What’s a product or service worth to you?

Would you be willing to save a few dollars if you had to wait a bit longer to receive it? Maybe your need for coffee and what you would be willing to pay for it differs depending on the time of day. First thing in the morning, it is probably worth a lot more than right before you go to bed. The same is probably true for a lot of products. You also might be willing to pay more than your neighbor for a certain good or service.

If you have ordered an Uber, then you are probably familiar with the many pricing options available depending on the type of car used. If you are not in a hurry, you can even choose to wait a bit longer for your ride to arrive and save significantly on the cost.

Companies have been tracking our choices, spending patterns, and spending habits for a while. The rise of AI has changed the game completely, however.

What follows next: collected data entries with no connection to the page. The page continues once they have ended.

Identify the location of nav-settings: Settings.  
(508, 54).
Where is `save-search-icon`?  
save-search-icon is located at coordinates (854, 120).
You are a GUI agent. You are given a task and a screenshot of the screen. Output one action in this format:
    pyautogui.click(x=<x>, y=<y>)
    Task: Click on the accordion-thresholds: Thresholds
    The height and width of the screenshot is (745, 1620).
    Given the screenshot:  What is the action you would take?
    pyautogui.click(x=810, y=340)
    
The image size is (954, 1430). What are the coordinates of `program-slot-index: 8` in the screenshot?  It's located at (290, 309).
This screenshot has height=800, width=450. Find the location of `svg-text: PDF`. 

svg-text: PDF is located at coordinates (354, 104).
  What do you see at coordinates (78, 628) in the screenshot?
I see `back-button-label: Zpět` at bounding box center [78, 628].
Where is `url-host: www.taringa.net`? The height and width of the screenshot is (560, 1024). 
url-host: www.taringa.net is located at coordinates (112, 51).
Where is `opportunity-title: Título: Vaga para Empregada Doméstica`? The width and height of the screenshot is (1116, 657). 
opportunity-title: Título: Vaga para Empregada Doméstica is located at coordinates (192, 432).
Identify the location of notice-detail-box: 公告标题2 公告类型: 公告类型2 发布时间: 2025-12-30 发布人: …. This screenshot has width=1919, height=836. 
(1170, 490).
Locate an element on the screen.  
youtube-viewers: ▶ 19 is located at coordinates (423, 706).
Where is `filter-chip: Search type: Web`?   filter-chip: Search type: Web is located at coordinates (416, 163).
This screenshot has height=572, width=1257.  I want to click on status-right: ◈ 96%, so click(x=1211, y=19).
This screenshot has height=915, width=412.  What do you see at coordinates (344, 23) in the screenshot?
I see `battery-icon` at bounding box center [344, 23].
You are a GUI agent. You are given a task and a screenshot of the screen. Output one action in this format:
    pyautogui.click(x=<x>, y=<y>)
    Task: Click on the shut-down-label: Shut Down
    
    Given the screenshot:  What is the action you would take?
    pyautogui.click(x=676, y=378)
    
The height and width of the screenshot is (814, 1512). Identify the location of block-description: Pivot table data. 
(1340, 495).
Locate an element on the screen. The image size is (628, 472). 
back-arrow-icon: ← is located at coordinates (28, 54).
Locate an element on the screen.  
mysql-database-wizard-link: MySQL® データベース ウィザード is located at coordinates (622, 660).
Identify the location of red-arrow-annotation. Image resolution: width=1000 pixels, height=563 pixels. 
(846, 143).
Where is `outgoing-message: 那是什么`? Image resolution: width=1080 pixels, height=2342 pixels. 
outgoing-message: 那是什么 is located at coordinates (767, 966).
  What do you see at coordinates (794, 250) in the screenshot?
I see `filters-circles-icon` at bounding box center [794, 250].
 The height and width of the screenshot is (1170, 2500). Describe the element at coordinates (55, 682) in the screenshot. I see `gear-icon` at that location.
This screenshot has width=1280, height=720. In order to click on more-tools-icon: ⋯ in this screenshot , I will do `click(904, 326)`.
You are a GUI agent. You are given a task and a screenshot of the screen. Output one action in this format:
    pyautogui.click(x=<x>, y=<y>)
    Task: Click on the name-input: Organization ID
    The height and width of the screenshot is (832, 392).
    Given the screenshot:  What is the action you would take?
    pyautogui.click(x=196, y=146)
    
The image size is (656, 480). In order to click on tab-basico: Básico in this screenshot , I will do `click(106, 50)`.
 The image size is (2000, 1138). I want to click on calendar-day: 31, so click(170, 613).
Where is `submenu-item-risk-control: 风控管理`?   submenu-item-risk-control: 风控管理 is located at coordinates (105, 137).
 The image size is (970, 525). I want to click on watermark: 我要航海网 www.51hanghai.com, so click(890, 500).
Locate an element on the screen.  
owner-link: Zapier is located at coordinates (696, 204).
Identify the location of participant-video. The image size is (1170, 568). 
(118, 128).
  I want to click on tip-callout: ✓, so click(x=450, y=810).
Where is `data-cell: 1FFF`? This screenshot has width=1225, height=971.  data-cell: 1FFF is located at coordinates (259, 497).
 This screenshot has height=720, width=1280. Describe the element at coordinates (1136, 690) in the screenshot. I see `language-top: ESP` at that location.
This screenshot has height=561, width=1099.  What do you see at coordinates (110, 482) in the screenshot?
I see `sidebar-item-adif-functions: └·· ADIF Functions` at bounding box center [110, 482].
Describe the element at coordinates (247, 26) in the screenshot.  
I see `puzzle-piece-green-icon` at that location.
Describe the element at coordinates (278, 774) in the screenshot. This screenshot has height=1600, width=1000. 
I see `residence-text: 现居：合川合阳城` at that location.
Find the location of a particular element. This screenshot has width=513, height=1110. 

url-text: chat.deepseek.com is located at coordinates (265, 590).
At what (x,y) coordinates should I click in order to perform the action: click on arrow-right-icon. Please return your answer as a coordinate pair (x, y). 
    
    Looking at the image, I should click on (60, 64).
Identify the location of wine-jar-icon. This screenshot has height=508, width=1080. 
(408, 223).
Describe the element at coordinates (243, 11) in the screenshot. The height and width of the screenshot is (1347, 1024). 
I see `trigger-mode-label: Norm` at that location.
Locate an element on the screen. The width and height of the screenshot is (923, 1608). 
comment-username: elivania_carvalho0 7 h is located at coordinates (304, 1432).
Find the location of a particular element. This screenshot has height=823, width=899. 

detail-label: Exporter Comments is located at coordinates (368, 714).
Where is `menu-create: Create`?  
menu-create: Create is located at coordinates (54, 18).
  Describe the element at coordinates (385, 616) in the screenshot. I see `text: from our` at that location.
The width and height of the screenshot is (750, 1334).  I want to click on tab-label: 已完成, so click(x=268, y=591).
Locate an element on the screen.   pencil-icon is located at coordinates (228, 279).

In an article for Business Insider, Albert Fox Cahn discusses how AI is being used to get more money out of consumers:

When I was flying back from London a few weeks ago, I slipped into a rabbit hole I haven’t tunneled out of since. I knew what I had paid for my seat, how many miles I had used for the indulgence of an upgrade. But I had no idea if the woman across the aisle had spent only a few points, as I had, or paid the more than $10,000 the airline could charge for the same trip. To book a flight has long been to play a game where only the airline knows the rules, with countless booking codes, loyalty programs, and fare changes that weaponize your data against your wallet. But after I landed, I kept seeing the same rigged game everywhere: in every Uber ride, every Amazon order, every trip to the supermarket. All these businesses now know so much about me that they can see a number blinking above my head: the exact price I’d be willing to pay in a given moment. Your own number is blinking above your head right now.

In the algorithmic age, pricing variability is increasingly creeping into digital commerce, with charges going up and down in real time.

What’s far more disturbing is the rise of personalized pricing, digital retailers’ practice of exploiting your own data to charge the precise price you’re willing to pay, which might be different from what the guy next to you would pay. Personalized pricing not only bakes in bias and can drive inflation but creates a world where you never know when your apps are ripping you off.